== WORK ORDER ==
Reproduce, character for character, the part of the listing that opens with the line containing "Image resolution: width=522" and closes with the line containing "coordinates (222, 55).", including both of those lines.

------------------------

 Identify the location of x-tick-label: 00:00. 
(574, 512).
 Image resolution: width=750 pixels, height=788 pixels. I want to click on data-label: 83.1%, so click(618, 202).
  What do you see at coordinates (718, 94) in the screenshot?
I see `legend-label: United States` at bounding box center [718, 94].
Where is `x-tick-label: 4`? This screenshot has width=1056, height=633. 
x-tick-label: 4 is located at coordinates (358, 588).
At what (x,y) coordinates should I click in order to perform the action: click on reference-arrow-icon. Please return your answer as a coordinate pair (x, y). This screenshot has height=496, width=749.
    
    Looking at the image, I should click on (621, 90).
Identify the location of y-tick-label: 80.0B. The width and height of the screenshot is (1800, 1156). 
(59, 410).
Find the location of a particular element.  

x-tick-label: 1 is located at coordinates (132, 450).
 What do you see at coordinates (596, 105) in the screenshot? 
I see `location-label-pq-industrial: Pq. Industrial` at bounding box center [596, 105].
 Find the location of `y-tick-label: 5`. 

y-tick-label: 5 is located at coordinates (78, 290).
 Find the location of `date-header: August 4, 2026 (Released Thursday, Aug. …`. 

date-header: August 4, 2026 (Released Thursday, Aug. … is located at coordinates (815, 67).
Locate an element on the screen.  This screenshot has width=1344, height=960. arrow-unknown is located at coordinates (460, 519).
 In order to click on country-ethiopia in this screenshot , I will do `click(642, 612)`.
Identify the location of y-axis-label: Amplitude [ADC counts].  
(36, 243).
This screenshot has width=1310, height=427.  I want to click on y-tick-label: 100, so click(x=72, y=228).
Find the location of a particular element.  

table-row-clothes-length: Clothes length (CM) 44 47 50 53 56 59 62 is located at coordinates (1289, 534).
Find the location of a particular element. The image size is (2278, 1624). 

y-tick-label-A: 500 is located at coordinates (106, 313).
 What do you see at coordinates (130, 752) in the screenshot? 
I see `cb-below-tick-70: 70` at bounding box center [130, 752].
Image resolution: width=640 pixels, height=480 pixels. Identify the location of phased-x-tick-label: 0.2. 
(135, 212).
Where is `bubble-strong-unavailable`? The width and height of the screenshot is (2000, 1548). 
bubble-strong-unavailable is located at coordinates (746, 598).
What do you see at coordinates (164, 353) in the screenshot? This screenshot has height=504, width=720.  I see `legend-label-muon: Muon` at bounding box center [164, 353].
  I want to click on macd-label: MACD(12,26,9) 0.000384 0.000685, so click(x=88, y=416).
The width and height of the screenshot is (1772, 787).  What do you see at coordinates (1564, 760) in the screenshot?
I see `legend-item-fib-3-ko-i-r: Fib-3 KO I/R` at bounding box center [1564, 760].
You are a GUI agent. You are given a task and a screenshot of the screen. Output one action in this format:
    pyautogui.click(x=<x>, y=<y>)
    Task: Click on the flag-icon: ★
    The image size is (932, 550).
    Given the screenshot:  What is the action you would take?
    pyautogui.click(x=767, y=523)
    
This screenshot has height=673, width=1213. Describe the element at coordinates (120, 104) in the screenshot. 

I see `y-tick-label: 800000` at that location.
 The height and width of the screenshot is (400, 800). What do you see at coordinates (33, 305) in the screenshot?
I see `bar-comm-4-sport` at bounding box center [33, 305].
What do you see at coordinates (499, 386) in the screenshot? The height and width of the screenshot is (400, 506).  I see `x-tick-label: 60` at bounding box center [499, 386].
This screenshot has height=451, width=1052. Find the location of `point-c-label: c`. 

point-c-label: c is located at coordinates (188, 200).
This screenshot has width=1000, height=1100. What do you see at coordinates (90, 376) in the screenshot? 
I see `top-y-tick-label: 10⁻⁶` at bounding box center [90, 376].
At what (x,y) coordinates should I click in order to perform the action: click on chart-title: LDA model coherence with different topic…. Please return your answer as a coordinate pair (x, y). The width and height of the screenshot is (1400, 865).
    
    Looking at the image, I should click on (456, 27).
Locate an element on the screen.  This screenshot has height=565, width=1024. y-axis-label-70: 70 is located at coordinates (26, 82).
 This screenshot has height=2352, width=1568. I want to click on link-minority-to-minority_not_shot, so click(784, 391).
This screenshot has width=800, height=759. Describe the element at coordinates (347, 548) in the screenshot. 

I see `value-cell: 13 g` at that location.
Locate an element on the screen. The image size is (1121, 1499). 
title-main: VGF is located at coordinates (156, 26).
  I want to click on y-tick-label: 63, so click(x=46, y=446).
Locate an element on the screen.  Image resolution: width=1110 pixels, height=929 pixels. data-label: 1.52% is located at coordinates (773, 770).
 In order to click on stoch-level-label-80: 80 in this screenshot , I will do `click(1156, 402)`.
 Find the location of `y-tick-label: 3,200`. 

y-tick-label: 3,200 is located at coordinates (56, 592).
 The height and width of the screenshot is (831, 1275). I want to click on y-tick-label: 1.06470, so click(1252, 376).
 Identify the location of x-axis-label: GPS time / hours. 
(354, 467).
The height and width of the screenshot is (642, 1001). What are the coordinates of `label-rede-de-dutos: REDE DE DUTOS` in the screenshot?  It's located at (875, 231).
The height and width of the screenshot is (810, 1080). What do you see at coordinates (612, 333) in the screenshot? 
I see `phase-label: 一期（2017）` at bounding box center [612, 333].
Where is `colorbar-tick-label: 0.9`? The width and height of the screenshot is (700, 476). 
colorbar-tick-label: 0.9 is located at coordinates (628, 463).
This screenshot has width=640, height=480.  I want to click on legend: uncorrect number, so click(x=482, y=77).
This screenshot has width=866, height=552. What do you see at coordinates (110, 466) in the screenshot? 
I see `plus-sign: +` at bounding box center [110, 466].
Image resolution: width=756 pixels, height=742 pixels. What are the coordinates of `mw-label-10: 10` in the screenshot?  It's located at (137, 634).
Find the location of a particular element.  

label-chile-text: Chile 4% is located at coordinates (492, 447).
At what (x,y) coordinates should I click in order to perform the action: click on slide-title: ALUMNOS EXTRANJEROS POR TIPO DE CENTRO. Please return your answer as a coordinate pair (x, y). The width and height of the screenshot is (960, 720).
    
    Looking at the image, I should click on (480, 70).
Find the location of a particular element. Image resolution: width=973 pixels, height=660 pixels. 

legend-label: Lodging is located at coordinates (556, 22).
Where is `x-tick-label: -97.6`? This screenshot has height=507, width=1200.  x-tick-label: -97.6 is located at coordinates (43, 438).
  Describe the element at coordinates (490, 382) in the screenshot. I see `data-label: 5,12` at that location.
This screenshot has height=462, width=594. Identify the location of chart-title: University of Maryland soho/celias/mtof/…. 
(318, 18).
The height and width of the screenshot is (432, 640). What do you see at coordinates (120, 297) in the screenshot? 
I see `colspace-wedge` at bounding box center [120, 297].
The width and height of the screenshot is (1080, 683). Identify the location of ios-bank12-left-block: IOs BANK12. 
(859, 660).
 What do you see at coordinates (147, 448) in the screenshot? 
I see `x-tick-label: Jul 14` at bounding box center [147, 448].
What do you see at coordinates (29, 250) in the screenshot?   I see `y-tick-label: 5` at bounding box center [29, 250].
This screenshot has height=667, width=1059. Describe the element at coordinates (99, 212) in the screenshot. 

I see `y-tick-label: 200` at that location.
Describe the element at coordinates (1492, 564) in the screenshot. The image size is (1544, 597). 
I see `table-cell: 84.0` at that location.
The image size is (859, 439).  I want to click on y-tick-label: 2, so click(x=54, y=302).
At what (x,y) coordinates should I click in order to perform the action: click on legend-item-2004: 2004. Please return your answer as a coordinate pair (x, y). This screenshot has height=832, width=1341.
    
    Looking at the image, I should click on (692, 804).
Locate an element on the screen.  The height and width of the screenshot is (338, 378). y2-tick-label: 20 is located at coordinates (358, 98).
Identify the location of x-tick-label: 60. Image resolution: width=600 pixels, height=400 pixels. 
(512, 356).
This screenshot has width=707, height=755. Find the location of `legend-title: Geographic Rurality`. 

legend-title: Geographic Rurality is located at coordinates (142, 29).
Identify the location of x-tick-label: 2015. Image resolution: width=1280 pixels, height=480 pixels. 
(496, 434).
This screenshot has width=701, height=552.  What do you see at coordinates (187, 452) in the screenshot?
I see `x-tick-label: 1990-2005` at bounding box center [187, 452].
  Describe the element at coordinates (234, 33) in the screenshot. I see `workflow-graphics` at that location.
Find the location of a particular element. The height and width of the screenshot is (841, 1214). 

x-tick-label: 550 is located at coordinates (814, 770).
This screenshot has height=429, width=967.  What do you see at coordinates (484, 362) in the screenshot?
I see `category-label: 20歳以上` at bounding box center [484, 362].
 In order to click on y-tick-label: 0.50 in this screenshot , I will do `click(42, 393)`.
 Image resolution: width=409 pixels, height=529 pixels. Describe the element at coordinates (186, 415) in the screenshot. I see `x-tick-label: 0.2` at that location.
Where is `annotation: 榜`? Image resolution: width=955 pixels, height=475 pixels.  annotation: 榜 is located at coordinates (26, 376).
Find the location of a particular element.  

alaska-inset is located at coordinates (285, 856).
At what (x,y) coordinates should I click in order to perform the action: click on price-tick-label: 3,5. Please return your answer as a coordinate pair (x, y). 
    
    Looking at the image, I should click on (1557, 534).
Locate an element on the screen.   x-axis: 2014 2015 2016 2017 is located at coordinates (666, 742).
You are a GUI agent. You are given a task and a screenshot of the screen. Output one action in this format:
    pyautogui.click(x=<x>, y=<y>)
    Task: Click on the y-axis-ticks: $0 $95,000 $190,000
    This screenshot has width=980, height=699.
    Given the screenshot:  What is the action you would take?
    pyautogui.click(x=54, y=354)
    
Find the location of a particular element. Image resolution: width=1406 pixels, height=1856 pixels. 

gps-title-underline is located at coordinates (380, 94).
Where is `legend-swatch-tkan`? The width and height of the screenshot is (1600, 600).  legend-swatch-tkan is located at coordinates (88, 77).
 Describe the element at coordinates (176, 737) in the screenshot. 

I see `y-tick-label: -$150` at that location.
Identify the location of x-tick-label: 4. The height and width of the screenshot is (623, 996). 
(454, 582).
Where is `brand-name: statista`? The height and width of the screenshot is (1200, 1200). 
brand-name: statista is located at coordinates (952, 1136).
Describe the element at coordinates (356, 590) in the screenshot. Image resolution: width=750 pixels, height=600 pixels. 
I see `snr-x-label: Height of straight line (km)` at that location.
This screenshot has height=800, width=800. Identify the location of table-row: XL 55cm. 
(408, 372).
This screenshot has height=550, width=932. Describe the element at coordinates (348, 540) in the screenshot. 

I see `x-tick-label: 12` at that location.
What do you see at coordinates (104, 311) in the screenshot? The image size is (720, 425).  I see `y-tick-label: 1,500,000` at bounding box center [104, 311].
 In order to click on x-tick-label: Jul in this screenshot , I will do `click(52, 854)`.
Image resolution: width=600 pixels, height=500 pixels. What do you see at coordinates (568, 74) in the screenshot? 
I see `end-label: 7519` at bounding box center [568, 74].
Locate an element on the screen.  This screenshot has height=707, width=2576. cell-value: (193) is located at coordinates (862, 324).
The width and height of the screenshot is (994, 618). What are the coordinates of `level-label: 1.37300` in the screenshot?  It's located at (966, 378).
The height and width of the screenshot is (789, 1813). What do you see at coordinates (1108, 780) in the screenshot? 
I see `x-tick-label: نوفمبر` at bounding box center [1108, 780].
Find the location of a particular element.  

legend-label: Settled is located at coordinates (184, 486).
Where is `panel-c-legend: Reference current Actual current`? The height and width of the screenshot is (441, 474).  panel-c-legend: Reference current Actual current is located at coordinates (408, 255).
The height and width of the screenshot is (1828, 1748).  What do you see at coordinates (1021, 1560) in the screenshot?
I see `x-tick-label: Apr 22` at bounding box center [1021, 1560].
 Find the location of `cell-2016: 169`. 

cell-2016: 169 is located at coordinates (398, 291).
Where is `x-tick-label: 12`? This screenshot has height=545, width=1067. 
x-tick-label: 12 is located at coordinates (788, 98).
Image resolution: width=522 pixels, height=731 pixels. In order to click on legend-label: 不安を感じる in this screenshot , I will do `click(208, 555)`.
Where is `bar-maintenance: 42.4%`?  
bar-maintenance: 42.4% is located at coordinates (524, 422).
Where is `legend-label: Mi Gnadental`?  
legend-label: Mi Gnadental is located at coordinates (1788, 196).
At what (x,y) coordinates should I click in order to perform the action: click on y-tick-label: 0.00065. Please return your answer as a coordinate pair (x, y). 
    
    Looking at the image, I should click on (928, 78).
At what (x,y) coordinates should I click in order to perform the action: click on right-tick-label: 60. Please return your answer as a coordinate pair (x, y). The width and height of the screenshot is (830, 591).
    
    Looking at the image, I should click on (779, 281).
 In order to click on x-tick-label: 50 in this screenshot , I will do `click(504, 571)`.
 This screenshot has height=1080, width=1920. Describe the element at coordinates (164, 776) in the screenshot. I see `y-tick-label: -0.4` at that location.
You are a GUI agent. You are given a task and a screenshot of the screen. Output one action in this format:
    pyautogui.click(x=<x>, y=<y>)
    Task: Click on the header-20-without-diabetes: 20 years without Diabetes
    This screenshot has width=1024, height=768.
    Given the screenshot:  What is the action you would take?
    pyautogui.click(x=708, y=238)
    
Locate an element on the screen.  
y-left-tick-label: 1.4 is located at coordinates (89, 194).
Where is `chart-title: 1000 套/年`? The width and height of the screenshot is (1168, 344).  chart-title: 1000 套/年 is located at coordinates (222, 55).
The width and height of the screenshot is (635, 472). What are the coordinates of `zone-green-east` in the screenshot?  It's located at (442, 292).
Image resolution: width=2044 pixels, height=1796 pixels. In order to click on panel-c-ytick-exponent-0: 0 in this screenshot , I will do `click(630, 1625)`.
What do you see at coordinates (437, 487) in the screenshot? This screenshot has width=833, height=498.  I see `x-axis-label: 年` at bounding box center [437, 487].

------------------------

== TASK ANSWER ==
Image resolution: width=522 pixels, height=731 pixels. In order to click on legend-label: 不安を感じる in this screenshot , I will do `click(208, 555)`.
Where is `bar-maintenance: 42.4%`?  
bar-maintenance: 42.4% is located at coordinates (524, 422).
Where is `legend-label: Mi Gnadental`?  
legend-label: Mi Gnadental is located at coordinates (1788, 196).
At what (x,y) coordinates should I click in order to perform the action: click on y-tick-label: 0.00065. Please return your answer as a coordinate pair (x, y). 
    
    Looking at the image, I should click on (928, 78).
At what (x,y) coordinates should I click in order to perform the action: click on right-tick-label: 60. Please return your answer as a coordinate pair (x, y). The width and height of the screenshot is (830, 591).
    
    Looking at the image, I should click on (779, 281).
 In order to click on x-tick-label: 50 in this screenshot , I will do `click(504, 571)`.
 This screenshot has height=1080, width=1920. Describe the element at coordinates (164, 776) in the screenshot. I see `y-tick-label: -0.4` at that location.
You are a GUI agent. You are given a task and a screenshot of the screen. Output one action in this format:
    pyautogui.click(x=<x>, y=<y>)
    Task: Click on the header-20-without-diabetes: 20 years without Diabetes
    This screenshot has width=1024, height=768.
    Given the screenshot:  What is the action you would take?
    pyautogui.click(x=708, y=238)
    
Locate an element on the screen.  
y-left-tick-label: 1.4 is located at coordinates (89, 194).
Where is `chart-title: 1000 套/年`? The width and height of the screenshot is (1168, 344).  chart-title: 1000 套/年 is located at coordinates (222, 55).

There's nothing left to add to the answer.